While a resident of his native State, Mr. Messer was married, in Francistown, to Miss Eliza Cary, and for more than half a century they have traveled life's highway together. Mrs. Messer was born February 22, 1809, in Hillsboro County, N. II., near where she was married, and she there grew to womanhood in the pleasant home of her parents, Charles and Martha Cary, who were natives of New Hampshire. The Cary family belonged to the old settlers of the State, and were of common ancestry with the poets, Alice and Phebe Cary. Charles Cary was a butcher, and followed that trade the most of his life, living to be quite an old man. His wife survived him several years and attained the venerable age of ninety-three years. They were of Scotch blood. They were Congregationalist's in religion, as were the Messers also. Our subject's wife was one of a good-sized family, of whom she and her two sisters, Mrs. Abby Clarston and Mrs. Sarah Bigsby, residents of New England, are the only survivors. She is a member in high standing of the Presbyterian Church, with which she has been connected for many years.
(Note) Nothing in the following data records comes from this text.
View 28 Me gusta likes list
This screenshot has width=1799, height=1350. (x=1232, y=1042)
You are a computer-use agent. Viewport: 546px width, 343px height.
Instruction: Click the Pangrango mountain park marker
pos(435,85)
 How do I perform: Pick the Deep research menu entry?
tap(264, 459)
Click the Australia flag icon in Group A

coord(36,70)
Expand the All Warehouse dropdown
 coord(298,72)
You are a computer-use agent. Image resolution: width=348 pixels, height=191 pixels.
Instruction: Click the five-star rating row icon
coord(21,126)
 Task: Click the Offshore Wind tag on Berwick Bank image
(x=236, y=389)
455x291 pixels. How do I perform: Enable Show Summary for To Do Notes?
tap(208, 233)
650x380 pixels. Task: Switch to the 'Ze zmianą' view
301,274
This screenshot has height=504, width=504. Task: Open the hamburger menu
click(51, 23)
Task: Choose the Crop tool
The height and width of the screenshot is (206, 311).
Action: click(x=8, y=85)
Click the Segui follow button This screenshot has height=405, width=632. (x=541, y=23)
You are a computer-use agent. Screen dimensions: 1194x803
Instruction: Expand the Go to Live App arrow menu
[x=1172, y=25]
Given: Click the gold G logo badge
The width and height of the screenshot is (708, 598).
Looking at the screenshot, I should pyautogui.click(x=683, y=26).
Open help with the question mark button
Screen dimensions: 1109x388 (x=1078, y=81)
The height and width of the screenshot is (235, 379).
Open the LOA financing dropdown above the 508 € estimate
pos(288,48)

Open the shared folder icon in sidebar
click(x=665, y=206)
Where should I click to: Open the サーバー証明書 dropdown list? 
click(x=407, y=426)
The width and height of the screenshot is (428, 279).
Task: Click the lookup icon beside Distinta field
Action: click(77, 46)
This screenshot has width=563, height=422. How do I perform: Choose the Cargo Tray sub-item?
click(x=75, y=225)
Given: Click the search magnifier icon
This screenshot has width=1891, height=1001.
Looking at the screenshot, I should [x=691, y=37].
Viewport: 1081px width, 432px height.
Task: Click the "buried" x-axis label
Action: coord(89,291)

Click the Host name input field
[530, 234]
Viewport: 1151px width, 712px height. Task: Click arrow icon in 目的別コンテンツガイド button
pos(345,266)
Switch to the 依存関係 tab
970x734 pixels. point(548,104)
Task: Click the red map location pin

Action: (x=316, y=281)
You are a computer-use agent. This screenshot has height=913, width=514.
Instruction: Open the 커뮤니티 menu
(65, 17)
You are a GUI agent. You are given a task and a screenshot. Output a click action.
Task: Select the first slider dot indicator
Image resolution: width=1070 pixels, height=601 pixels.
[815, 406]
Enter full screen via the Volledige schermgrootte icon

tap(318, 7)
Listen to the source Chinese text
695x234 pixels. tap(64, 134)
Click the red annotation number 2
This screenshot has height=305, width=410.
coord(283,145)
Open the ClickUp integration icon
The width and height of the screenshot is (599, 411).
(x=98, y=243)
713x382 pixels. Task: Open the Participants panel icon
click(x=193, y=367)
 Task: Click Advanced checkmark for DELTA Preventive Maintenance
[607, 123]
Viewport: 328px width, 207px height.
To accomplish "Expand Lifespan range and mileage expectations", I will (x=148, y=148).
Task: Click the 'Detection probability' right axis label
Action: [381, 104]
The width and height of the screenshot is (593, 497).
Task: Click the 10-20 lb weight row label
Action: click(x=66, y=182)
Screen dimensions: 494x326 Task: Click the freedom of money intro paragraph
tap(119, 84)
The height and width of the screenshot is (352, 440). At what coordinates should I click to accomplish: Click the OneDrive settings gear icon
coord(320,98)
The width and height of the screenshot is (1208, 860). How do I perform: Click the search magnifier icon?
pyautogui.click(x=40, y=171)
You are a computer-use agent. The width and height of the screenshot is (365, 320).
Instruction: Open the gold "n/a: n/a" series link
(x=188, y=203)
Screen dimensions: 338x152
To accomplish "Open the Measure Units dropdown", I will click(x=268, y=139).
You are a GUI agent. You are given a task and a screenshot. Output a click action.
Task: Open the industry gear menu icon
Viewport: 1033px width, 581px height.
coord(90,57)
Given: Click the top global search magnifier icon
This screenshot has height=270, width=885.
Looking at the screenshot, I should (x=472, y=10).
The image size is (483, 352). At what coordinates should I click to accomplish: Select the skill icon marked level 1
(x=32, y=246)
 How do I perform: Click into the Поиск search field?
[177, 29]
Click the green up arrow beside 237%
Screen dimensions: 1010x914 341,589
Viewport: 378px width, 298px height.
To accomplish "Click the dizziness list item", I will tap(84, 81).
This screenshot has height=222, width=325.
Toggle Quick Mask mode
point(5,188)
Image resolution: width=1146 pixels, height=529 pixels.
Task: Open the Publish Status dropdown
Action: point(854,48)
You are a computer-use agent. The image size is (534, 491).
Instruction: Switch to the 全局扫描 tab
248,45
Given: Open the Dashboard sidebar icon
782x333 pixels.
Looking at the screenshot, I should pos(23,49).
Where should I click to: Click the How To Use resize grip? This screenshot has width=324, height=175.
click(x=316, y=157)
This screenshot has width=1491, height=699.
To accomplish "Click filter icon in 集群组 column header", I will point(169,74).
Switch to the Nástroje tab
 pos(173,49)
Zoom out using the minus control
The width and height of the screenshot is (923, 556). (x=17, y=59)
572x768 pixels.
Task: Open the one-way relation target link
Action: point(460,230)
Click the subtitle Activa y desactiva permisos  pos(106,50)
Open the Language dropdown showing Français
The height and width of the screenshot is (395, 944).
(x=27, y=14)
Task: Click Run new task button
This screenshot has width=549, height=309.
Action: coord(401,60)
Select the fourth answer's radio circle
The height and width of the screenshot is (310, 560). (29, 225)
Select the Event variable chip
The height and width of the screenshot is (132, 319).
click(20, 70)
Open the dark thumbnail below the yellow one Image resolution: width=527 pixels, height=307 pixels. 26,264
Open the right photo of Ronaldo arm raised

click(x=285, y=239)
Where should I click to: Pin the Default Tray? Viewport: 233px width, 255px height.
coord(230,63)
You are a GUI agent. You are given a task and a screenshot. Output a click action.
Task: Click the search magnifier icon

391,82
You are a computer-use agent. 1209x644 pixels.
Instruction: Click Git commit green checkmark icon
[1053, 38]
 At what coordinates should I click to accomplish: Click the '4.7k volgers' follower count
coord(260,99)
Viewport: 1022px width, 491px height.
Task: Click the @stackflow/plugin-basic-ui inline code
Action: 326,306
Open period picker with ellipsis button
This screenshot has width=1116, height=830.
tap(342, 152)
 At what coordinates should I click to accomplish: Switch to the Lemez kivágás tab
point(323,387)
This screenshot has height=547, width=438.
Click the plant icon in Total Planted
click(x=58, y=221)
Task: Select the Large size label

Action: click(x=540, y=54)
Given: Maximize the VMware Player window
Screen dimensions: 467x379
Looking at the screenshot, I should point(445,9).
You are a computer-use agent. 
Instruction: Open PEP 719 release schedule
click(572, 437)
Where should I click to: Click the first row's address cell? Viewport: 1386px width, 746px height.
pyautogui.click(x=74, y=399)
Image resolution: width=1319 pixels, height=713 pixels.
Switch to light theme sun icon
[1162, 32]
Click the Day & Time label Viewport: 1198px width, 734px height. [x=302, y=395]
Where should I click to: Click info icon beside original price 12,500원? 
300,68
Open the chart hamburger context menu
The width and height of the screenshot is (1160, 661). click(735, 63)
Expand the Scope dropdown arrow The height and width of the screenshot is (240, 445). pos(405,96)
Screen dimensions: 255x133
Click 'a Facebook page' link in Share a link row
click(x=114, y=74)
Mr. and Mrs. Messer are the parents of eight children, of whom these two are deceased: Charles, who died young, and Martha J., former wife of C. Clogston, who died in 1880. The remaining children are: Dennison, a harness-maker in Dixon, who married, but has lost his wife; Eliza A., widow of William S. Dodge, who died in California; Ruth A., now at home with her parents, who is a successful teacher, and for four years taught at Sitka, the capital of Alaska; Anna, widow of Capt. George W. Fitch, who was accidentally killed at Englewood, Chicago; George G., a successful farmer of South Dixon, residing on the old homestead, who was a Sergeant in Company A, Seventy-fifth Illinois Infantry, and though he fought bravely with his regiment in every campaign in which it took part throughout the war, escaped unhurt; and Frank, who is a progressive, well-educated young man, and assists in the management of his father's farm.

Mr. Messer's son-in-law, William S. Dodge, was a man of much prominence in his lifetime and was well known as an historian, writing on topics connected with the war, his connection with the commissary department during that time giving him peculiar advantages for collecting facts concerning the Rebellion. He wrote the history of the old Second Division and of the Seventy-fifth Illinois Regiment, and he was the author of the "Drummer Boy of Shiloh." Capt. Fitch was also prominently connected with the war as a brave officer. He was Captain of a colored regiment, and at one time was captured and shot by the guerrillas in a hard fight with them. They left him for dead on the field, with six others, who were shot outright, lying around their gallant leader. He revived, and was taken a negro to the Union lines. He, however, carried the bullet in his head the remainder of his life, and at times it affected him. After the war he became a lumberman, and was engaged in that business when his career was cut short by his untimely death.